4. **Put it all together:** Now, I just imagine both parts on the same graph! It's a line on the left side of $x=-1$ (including $x=-1$) and then a smooth curve that continues from the same point $(-1, 0)$ to the right.

Alternative answer

Answer:
To graph this function, you'll draw two different parts on the same coordinate plane.
1. The first part is a straight line that starts at the point $(-1, 0)$ and goes up and to the left. It passes through points like $(-2, 1)$ and $(-3, 2)$. This part includes the point $(-1, 0)$.
2. The second part is a curve that starts exactly where the first part ends, at $(-1, 0)$, but this piece technically begins just to the right of it. This curve goes up and to the right, passing through points like $(0, 1)$ and $(3, 2)$. The overall graph smoothly connects at $(-1, 0)$. Explain
This is a question about graphing functions that are defined in pieces (we call them piecewise functions). It involves knowing how to graph straight lines and how square root curves look . The solving step is:

1. **Understand the Parts:** First, I looked at the function and saw it had two different rules. One rule, $y = -x-1$, is for when $x$ is less than or equal to $-1$. The other rule, $y = \sqrt{x+1}$, is for when $x$ is greater than $-1$. They meet at $x = -1$.

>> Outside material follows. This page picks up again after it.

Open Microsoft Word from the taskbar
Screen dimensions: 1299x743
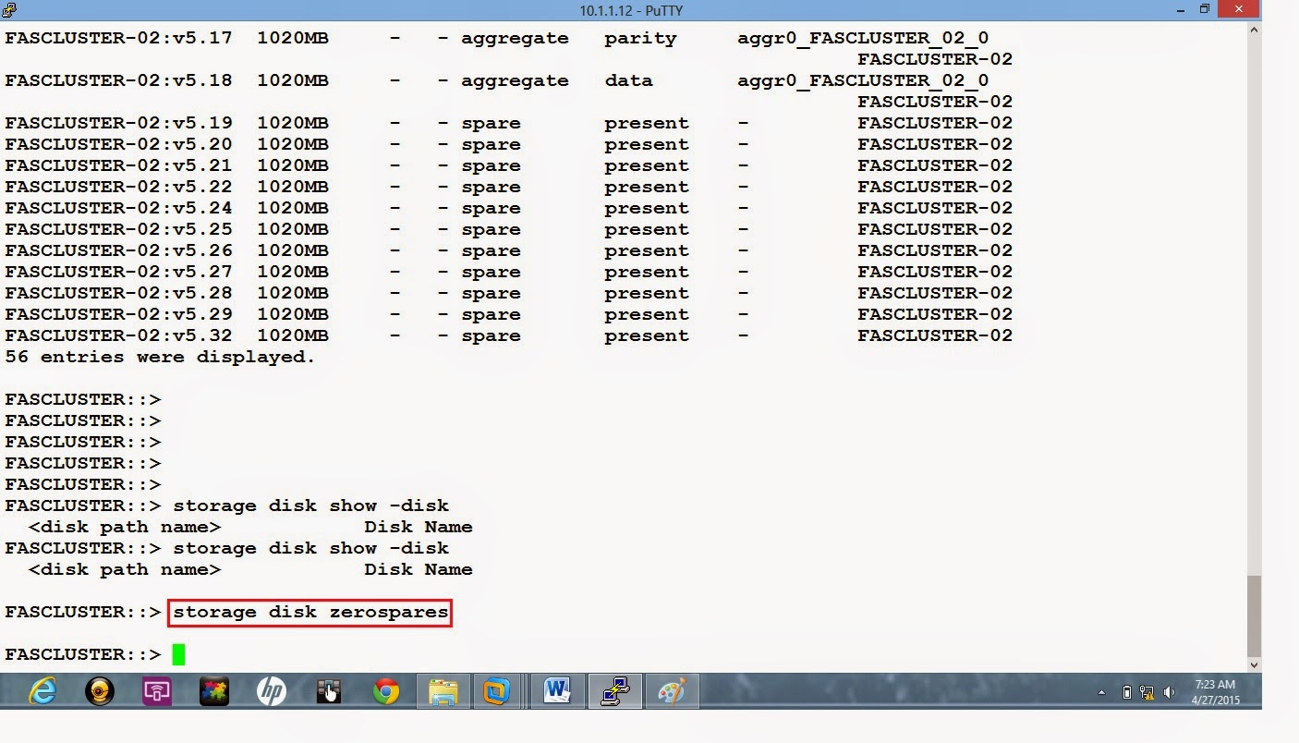click(554, 690)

2. **Graph the First Part ($y = -x-1$ for $x \leq -1$):**
* This is a straight line! To draw a line, I just need a couple of points.
* Let's find the point at the "boundary" $x = -1$: If $x = -1$, then $y = -(-1) - 1 = 1 - 1 = 0$. So, I put a solid dot at $(-1, 0)$ because the rule says $x \leq -1$ (so it includes $-1$).
* Now, pick another $x$ value that's less than $-1$, like $x = -2$: If $x = -2$, then $y = -(-2) - 1 = 2 - 1 = 1$. So, I plot $(-2, 1)$.
* I could pick one more, like $x = -3$: If $x = -3$, then $y = -(-3) - 1 = 3 - 1 = 2$. So, I plot $(-3, 2)$.
* Then, I draw a straight line (a ray) starting from the point $(-1, 0)$ and going through $(-2, 1)$ and $(-3, 2)$ and continuing forever in that direction (up and to the left).

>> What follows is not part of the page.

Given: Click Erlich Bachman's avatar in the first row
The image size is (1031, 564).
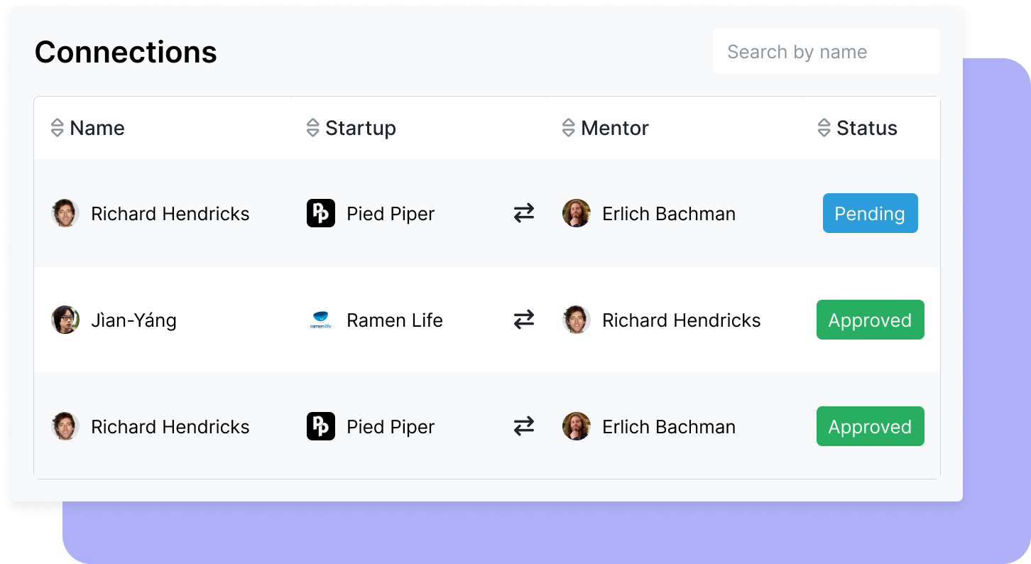Looking at the screenshot, I should click(577, 213).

3. **Graph the Second Part ($y = \sqrt{x+1}$ for $x > -1$):**
* This is a square root curve. It starts where the inside of the square root (which is $x+1$) becomes zero or positive. It becomes zero when $x+1=0$, which means $x=-1$.
* If I were to plug in $x = -1$ (even though this part is for $x > -1$), I'd get $y = \sqrt{-1+1} = \sqrt{0} = 0$. So this part also approaches the point $(-1, 0)$. Since the first part covered $(-1, 0)$, the graph connects nicely there.
* Let's pick some easy $x$ values that are greater than $-1$ where $x+1$ is a perfect square, so the square root is easy to find:
* If $x = 0$: $y = \sqrt{0+1} = \sqrt{1} = 1$. So, I plot $(0, 1)$.
* If $x = 3$: $y = \sqrt{3+1} = \sqrt{4} = 2$. So, I plot $(3, 2)$.
* If $x = 8$: $y = \sqrt{8+1} = \sqrt{9} = 3$. So, I plot $(8, 3)$.
* Then, I draw a smooth curve starting from $(-1, 0)$ (but not including the point for this specific piece) and going through $(0, 1)$, $(3, 2)$, and $(8, 3)$, continuing upwards and to the right.

4. **Put it Together:** When I put both pieces on the same graph, the line and the curve meet perfectly at the point $(-1, 0)$, making the graph connected!